Residents also said women traders do not want to leave their tents for fear of theft during the day; already several families have had their few belongings stolen when they were away. And men said they do not like leaving during the day to find work. “Our wives and children are not safe,” Ousmane Thomas said.
A number of men who had steady work have lost their jobs, including Sabour Kebgue. “You’re absent for two or three days and they fire you,” he said. “I was trying to save my home and my family – but they don’t want to hear it.”
Hygiene
One man pointed to a nearby ditch. “Voilà – our toilet, Madame.” People have set up a couple of makeshift latrines in the tent area for urinating – piles of small rocks encircled by plastic mats or scraps of aluminum, but people defecate in the open. This is a concern, say health workers, as cholera has struck many areas of Chad including the capital. Cases have decreased sharply in recent weeks, “but we have to remain vigilant and continue prevention efforts,” Salha Issoufou, emergency coordinator with Médecins Sans Frontières-France, told IRIN.
Women here told IRIN they wait till dark to bathe – out in the open along the perimetre of the tent site.
Residents said they had received soap, bleach, blankets and other supplies from Red Cross, Action Against Hunger, Rotary International and other NGOs. But they said many things were lacking: Apart from better security, they needed more tents, more blankets, and containers to store drinking water.
On a positive note, they said, recently a pump was installed nearby; before that, families used the river for drinking water, but now they use the pump.
But most families don’t have a way to protect their drinking water, Liliane Remadji said. “In our homes we had covered [clay containers] in which we kept water clean and protected. But those containers broke in the flooding.”
These are families with meagre means who already faced hardship before the floods forced them out of their homes.

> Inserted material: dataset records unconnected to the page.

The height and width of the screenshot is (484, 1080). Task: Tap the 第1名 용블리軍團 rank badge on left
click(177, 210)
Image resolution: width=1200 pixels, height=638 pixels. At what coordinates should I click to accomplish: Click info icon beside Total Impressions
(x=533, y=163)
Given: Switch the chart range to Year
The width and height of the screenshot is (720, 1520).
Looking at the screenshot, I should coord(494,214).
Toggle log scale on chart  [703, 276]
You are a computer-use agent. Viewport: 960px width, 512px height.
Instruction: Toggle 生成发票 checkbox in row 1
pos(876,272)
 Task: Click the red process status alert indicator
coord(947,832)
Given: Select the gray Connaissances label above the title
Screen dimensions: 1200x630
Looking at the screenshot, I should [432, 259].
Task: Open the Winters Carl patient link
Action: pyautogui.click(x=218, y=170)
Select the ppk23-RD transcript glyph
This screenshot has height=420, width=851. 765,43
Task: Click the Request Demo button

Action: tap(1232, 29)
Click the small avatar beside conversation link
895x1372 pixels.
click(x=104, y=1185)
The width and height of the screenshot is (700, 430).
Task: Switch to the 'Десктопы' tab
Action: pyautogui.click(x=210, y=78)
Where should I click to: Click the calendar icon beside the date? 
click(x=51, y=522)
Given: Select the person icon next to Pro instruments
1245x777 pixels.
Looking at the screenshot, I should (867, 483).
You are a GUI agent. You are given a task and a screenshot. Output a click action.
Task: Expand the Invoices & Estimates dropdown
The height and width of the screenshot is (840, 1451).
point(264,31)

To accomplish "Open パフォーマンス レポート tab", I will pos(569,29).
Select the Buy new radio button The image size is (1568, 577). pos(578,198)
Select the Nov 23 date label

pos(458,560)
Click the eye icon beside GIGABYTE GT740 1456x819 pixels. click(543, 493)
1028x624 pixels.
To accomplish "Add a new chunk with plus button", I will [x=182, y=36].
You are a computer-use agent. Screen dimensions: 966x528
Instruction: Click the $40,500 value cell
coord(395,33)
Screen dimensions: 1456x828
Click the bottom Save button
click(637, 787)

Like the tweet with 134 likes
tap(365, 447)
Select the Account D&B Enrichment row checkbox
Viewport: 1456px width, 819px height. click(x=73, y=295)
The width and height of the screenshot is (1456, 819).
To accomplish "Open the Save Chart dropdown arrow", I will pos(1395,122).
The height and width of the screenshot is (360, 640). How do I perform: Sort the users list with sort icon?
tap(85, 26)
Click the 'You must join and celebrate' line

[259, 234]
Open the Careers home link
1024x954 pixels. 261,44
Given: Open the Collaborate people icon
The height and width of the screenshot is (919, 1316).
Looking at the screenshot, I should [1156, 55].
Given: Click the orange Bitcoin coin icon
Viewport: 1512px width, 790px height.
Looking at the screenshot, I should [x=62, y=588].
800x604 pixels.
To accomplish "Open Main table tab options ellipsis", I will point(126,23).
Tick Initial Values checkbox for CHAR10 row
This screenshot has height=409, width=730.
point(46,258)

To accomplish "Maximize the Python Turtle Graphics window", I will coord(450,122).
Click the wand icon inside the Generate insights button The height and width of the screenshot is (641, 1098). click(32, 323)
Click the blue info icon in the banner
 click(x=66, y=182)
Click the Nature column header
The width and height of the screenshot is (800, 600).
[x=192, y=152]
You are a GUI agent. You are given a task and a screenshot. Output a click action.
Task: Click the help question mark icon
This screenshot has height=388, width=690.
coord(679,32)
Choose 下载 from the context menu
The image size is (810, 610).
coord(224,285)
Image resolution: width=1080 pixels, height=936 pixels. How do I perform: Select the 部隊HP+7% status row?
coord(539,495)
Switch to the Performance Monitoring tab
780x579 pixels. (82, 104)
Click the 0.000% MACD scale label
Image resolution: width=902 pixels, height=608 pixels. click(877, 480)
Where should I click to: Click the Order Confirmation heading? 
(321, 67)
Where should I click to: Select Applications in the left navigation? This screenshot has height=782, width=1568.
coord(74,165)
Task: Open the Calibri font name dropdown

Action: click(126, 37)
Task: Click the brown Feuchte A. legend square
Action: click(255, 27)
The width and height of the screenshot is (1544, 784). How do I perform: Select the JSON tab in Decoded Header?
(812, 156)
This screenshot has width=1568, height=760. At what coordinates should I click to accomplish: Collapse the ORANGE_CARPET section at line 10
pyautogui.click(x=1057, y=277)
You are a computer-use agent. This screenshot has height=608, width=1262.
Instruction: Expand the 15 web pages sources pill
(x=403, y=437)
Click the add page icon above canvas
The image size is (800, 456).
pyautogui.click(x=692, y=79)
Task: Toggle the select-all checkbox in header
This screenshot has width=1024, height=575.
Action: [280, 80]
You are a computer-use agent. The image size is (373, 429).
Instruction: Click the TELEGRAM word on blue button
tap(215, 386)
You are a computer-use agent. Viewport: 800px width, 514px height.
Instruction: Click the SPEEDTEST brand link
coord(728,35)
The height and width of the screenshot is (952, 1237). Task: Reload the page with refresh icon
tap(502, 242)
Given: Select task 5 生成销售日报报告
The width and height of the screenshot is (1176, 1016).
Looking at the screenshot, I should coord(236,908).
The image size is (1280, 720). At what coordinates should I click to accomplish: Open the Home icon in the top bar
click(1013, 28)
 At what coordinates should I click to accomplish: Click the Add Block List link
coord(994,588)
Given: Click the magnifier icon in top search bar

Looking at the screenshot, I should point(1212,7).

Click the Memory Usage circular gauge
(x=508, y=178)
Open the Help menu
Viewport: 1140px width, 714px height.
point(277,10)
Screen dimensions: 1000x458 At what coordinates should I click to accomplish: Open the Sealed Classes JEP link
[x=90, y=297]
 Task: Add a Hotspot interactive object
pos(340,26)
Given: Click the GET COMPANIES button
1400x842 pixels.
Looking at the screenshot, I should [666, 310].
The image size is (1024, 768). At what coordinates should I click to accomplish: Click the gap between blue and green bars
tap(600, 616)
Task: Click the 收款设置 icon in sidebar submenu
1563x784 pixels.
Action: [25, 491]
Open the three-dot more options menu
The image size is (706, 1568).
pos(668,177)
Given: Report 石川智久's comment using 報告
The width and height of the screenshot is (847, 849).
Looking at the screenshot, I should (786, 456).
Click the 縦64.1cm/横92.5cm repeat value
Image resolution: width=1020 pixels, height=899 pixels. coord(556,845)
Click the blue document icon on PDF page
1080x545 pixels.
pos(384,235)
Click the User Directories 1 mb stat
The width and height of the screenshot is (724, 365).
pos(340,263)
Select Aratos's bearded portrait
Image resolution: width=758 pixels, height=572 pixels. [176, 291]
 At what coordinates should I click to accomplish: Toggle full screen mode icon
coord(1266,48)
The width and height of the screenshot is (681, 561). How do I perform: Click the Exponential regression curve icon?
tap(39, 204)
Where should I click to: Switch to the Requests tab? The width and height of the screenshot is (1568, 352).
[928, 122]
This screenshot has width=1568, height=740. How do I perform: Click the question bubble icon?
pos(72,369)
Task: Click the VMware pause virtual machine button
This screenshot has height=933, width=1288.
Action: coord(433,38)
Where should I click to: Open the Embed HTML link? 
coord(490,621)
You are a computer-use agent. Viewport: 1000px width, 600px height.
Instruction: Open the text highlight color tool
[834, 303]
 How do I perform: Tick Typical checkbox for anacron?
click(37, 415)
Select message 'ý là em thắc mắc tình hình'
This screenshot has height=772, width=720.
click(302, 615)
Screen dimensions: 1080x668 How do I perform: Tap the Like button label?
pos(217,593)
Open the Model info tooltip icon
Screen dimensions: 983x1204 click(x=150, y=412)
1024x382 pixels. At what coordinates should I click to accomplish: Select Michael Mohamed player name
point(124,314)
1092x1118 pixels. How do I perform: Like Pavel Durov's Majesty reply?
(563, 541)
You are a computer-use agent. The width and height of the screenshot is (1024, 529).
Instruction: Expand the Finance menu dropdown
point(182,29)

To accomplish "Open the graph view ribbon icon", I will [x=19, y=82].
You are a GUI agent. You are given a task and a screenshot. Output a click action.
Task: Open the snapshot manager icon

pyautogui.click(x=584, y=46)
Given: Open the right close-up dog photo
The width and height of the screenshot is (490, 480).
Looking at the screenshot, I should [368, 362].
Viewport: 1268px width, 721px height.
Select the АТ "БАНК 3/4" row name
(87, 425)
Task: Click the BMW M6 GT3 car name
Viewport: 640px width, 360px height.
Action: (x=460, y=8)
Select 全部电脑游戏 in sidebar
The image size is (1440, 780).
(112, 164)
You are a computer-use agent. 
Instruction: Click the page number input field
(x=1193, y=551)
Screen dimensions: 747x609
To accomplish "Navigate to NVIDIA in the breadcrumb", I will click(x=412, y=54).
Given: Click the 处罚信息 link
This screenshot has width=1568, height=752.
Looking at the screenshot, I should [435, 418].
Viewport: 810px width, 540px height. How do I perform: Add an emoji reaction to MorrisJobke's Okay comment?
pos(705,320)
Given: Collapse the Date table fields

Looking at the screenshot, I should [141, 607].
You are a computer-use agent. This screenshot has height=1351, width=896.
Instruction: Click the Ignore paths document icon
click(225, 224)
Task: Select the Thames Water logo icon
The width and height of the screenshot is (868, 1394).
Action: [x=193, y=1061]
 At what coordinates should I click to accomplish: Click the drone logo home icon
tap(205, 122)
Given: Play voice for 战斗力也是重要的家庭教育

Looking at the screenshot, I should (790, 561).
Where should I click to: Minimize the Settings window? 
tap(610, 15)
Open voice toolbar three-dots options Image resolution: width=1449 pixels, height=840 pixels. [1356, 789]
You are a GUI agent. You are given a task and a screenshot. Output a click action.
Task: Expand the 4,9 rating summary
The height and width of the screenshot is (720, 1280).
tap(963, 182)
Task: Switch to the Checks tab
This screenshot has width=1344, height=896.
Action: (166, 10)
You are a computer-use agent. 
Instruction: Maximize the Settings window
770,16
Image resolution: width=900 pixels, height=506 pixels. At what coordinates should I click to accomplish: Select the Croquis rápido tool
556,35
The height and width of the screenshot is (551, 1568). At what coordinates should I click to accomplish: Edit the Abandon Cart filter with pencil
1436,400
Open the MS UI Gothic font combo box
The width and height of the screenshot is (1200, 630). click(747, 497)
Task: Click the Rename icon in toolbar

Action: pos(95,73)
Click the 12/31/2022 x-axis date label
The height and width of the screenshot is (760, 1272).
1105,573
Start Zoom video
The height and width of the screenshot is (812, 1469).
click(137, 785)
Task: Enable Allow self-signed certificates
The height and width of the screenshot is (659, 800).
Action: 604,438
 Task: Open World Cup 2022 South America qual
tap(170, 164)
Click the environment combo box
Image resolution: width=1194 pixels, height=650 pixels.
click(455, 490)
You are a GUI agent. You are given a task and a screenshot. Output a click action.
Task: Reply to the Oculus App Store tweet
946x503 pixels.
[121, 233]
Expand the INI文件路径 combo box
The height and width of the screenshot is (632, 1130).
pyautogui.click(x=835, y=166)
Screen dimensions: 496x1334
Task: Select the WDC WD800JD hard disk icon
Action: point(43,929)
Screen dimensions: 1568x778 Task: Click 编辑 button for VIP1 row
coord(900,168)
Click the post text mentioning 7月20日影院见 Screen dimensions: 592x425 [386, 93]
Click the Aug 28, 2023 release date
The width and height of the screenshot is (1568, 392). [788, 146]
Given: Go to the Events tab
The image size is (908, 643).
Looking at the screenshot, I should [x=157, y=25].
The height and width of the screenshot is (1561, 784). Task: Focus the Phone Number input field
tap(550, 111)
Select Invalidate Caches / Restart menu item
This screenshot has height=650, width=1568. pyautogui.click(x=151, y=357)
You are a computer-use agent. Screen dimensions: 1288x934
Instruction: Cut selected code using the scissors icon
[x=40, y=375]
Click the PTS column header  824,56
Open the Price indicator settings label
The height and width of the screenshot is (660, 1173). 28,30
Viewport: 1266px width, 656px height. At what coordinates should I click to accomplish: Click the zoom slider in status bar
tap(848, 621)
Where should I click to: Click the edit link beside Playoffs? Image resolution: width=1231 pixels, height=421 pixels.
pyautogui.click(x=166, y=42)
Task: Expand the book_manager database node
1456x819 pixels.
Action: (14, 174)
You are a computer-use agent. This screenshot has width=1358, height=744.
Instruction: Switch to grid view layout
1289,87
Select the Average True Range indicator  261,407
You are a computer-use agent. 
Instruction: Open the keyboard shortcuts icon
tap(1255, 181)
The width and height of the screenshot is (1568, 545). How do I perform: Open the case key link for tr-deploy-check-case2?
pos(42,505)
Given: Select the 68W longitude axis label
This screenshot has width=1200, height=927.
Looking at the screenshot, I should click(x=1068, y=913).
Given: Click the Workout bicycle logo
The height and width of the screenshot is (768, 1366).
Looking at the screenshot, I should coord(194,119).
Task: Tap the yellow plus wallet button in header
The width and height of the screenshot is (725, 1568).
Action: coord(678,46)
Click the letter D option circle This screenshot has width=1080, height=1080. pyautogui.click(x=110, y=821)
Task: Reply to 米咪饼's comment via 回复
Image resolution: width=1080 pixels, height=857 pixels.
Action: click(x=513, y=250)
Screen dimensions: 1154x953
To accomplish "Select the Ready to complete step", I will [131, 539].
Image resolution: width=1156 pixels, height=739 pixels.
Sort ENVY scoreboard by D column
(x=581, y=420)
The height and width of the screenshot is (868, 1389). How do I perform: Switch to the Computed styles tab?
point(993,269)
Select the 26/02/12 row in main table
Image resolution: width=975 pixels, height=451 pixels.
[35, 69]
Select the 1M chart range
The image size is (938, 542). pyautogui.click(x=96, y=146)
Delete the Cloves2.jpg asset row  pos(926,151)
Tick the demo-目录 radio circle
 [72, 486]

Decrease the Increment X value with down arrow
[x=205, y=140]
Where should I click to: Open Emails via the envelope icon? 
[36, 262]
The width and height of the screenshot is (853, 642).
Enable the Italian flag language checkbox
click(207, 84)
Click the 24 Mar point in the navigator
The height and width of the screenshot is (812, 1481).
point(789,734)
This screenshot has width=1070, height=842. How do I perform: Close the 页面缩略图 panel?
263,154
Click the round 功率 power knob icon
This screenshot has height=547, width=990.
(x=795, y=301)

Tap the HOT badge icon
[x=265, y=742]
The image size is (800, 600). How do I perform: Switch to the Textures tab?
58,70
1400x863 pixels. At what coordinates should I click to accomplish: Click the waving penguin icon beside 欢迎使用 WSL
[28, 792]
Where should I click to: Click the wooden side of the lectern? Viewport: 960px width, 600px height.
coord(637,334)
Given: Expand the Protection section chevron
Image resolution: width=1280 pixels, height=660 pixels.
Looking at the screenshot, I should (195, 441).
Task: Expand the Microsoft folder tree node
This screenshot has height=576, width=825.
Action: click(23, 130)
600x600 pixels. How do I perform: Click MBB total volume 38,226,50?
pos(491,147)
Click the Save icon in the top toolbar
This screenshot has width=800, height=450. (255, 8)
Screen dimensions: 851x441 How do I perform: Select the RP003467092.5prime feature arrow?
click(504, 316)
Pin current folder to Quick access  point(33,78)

Manegue Celestine introduced IRIN to her eight-year-old daughter, whose stomach was swollen and arms and legs nothing but skin and bones.
Manegue said the girl had been ill for about seven months. Has she been to a doctor? “We cannot afford to take her to hospital.”
Hippos
Something else keeps the displaced families up at night: hippopotamuses. They often come up from the water and approach the tent area, residents said.
“Last night, no one slept,” Remadji said. “Several hippos were right there near the tents and we had to chase them back towards the water. We need a fence or something to keep them away from us.”
In many parts of Walia the remnants of mud-brick homes poke up from mud and debris; metre-high walls of sandbags surround rubble in many areas where people’s efforts failed to block the floodwaters.
In one area of Walia young men were making mud bricks – with no cement mixed in with the dirt – to rebuild a part of a home that collapsed. Resident Etienne Banda said: “They can’t afford to buy cement so they make do with what they have.”